*What to work on*: Swap every occurrence of "Where should I click to" in the rows below for "Where do I click to", and reproduce all the rows with everything else unchanged.

:: Raw data

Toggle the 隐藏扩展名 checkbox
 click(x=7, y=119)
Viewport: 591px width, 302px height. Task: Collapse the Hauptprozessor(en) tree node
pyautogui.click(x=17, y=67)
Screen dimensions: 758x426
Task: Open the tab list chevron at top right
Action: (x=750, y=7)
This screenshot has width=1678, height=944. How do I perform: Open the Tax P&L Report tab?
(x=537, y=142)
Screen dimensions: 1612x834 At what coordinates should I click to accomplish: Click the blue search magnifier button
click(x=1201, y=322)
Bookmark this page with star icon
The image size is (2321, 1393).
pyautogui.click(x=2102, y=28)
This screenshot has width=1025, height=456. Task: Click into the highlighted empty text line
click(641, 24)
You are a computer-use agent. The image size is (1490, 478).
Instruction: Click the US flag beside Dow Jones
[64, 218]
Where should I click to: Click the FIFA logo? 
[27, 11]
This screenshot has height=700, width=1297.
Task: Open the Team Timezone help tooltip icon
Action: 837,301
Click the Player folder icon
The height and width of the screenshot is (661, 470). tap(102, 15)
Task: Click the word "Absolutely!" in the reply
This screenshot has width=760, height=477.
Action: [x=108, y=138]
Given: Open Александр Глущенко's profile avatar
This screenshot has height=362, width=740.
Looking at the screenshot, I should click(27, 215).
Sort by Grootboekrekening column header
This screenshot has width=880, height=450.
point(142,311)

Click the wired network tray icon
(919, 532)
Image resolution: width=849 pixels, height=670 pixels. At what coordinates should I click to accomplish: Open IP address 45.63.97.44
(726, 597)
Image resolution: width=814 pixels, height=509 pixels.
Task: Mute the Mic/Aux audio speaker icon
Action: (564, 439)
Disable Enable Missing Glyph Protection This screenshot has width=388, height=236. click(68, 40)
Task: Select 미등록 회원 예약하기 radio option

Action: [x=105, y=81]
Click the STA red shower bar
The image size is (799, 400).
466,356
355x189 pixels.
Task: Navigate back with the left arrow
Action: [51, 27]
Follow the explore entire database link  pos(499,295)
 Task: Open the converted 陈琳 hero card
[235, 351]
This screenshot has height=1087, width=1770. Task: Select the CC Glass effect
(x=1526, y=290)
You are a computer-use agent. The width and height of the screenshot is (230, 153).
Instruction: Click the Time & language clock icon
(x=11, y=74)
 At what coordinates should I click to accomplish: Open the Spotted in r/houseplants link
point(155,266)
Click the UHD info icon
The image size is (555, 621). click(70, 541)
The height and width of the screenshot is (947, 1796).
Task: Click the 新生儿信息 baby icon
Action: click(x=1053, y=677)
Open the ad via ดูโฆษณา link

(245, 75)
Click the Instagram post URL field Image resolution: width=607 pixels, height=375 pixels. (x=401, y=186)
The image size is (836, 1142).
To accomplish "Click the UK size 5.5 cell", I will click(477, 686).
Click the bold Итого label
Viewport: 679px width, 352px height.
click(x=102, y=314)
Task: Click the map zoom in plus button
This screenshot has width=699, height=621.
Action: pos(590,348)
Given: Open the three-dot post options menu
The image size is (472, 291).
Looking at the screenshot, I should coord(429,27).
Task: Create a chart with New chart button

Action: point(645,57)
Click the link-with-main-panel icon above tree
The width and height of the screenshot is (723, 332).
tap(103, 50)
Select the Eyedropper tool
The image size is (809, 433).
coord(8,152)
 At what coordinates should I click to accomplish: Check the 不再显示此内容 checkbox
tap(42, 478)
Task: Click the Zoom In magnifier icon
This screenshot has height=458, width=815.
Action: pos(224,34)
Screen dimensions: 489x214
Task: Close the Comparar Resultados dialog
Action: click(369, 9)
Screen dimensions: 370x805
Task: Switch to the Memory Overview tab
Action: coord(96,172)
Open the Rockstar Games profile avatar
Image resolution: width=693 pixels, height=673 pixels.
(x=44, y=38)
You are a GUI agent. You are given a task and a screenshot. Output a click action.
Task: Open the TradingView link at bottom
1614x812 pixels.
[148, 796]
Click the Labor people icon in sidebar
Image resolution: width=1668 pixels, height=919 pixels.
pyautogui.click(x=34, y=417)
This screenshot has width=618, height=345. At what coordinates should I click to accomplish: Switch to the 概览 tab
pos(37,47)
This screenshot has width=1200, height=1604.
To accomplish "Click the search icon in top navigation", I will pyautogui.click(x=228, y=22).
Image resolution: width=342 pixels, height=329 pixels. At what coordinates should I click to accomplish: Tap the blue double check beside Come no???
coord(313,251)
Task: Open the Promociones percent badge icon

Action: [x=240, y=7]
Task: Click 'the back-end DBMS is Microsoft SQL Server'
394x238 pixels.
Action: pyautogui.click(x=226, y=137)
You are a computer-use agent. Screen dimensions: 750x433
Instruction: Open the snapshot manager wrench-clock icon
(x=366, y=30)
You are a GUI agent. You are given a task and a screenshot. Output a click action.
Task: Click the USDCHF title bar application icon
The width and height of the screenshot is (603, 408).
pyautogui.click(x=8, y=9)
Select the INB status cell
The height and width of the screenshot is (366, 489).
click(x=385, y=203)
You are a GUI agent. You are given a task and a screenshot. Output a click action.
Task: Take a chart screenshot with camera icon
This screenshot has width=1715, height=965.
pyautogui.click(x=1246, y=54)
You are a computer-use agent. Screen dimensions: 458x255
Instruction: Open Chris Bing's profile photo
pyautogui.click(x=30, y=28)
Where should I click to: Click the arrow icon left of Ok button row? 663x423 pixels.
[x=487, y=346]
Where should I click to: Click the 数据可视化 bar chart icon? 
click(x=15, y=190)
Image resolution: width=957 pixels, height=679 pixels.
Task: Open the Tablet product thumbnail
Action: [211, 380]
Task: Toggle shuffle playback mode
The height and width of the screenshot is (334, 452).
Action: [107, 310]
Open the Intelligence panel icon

::::

*Final result*:
Toggle the 隐藏扩展名 checkbox
 click(x=7, y=119)
Viewport: 591px width, 302px height. Task: Collapse the Hauptprozessor(en) tree node
pyautogui.click(x=17, y=67)
Screen dimensions: 758x426
Task: Open the tab list chevron at top right
Action: (x=750, y=7)
This screenshot has width=1678, height=944. How do I perform: Open the Tax P&L Report tab?
(x=537, y=142)
Screen dimensions: 1612x834 At what coordinates should I click to accomplish: Click the blue search magnifier button
click(x=1201, y=322)
Bookmark this page with star icon
The image size is (2321, 1393).
pyautogui.click(x=2102, y=28)
This screenshot has width=1025, height=456. Task: Click into the highlighted empty text line
click(641, 24)
You are a computer-use agent. The image size is (1490, 478).
Instruction: Click the US flag beside Dow Jones
[64, 218]
Where do I click to: Click the FIFA logo? 
[27, 11]
This screenshot has height=700, width=1297.
Task: Open the Team Timezone help tooltip icon
Action: 837,301
Click the Player folder icon
The height and width of the screenshot is (661, 470). tap(102, 15)
Task: Click the word "Absolutely!" in the reply
This screenshot has width=760, height=477.
Action: [x=108, y=138]
Given: Open Александр Глущенко's profile avatar
This screenshot has height=362, width=740.
Looking at the screenshot, I should click(27, 215).
Sort by Grootboekrekening column header
This screenshot has width=880, height=450.
point(142,311)

Click the wired network tray icon
(919, 532)
Image resolution: width=849 pixels, height=670 pixels. At what coordinates should I click to accomplish: Open IP address 45.63.97.44
(726, 597)
Image resolution: width=814 pixels, height=509 pixels.
Task: Mute the Mic/Aux audio speaker icon
Action: (564, 439)
Disable Enable Missing Glyph Protection This screenshot has width=388, height=236. click(68, 40)
Task: Select 미등록 회원 예약하기 radio option

Action: [x=105, y=81]
Click the STA red shower bar
The image size is (799, 400).
466,356
355x189 pixels.
Task: Navigate back with the left arrow
Action: [51, 27]
Follow the explore entire database link  pos(499,295)
 Task: Open the converted 陈琳 hero card
[235, 351]
This screenshot has height=1087, width=1770. Task: Select the CC Glass effect
(x=1526, y=290)
You are a computer-use agent. The width and height of the screenshot is (230, 153).
Instruction: Click the Time & language clock icon
(x=11, y=74)
 At what coordinates should I click to accomplish: Open the Spotted in r/houseplants link
point(155,266)
Click the UHD info icon
The image size is (555, 621). click(70, 541)
The height and width of the screenshot is (947, 1796).
Task: Click the 新生儿信息 baby icon
Action: click(x=1053, y=677)
Open the ad via ดูโฆษณา link

(245, 75)
Click the Instagram post URL field Image resolution: width=607 pixels, height=375 pixels. (x=401, y=186)
The image size is (836, 1142).
To accomplish "Click the UK size 5.5 cell", I will click(477, 686).
Click the bold Итого label
Viewport: 679px width, 352px height.
click(x=102, y=314)
Task: Click the map zoom in plus button
This screenshot has width=699, height=621.
Action: pos(590,348)
Given: Open the three-dot post options menu
The image size is (472, 291).
Looking at the screenshot, I should coord(429,27).
Task: Create a chart with New chart button

Action: point(645,57)
Click the link-with-main-panel icon above tree
The width and height of the screenshot is (723, 332).
tap(103, 50)
Select the Eyedropper tool
The image size is (809, 433).
coord(8,152)
 At what coordinates should I click to accomplish: Check the 不再显示此内容 checkbox
tap(42, 478)
Task: Click the Zoom In magnifier icon
This screenshot has height=458, width=815.
Action: pos(224,34)
Screen dimensions: 489x214
Task: Close the Comparar Resultados dialog
Action: click(369, 9)
Screen dimensions: 370x805
Task: Switch to the Memory Overview tab
Action: coord(96,172)
Open the Rockstar Games profile avatar
Image resolution: width=693 pixels, height=673 pixels.
(x=44, y=38)
You are a GUI agent. You are given a task and a screenshot. Output a click action.
Task: Open the TradingView link at bottom
1614x812 pixels.
[148, 796]
Click the Labor people icon in sidebar
Image resolution: width=1668 pixels, height=919 pixels.
pyautogui.click(x=34, y=417)
This screenshot has width=618, height=345. At what coordinates should I click to accomplish: Switch to the 概览 tab
pos(37,47)
This screenshot has width=1200, height=1604.
To accomplish "Click the search icon in top navigation", I will pyautogui.click(x=228, y=22).
Image resolution: width=342 pixels, height=329 pixels. At what coordinates should I click to accomplish: Tap the blue double check beside Come no???
coord(313,251)
Task: Open the Promociones percent badge icon

Action: [x=240, y=7]
Task: Click 'the back-end DBMS is Microsoft SQL Server'
394x238 pixels.
Action: pyautogui.click(x=226, y=137)
You are a computer-use agent. Screen dimensions: 750x433
Instruction: Open the snapshot manager wrench-clock icon
(x=366, y=30)
You are a GUI agent. You are given a task and a screenshot. Output a click action.
Task: Click the USDCHF title bar application icon
The width and height of the screenshot is (603, 408).
pyautogui.click(x=8, y=9)
Select the INB status cell
The height and width of the screenshot is (366, 489).
click(x=385, y=203)
You are a GUI agent. You are given a task and a screenshot. Output a click action.
Task: Take a chart screenshot with camera icon
This screenshot has width=1715, height=965.
pyautogui.click(x=1246, y=54)
You are a computer-use agent. Screen dimensions: 458x255
Instruction: Open Chris Bing's profile photo
pyautogui.click(x=30, y=28)
Where do I click to: Click the arrow icon left of Ok button row? 663x423 pixels.
[x=487, y=346]
Where do I click to: Click the 数据可视化 bar chart icon? 
click(x=15, y=190)
Image resolution: width=957 pixels, height=679 pixels.
Task: Open the Tablet product thumbnail
Action: [211, 380]
Task: Toggle shuffle playback mode
The height and width of the screenshot is (334, 452).
Action: [107, 310]
Open the Intelligence panel icon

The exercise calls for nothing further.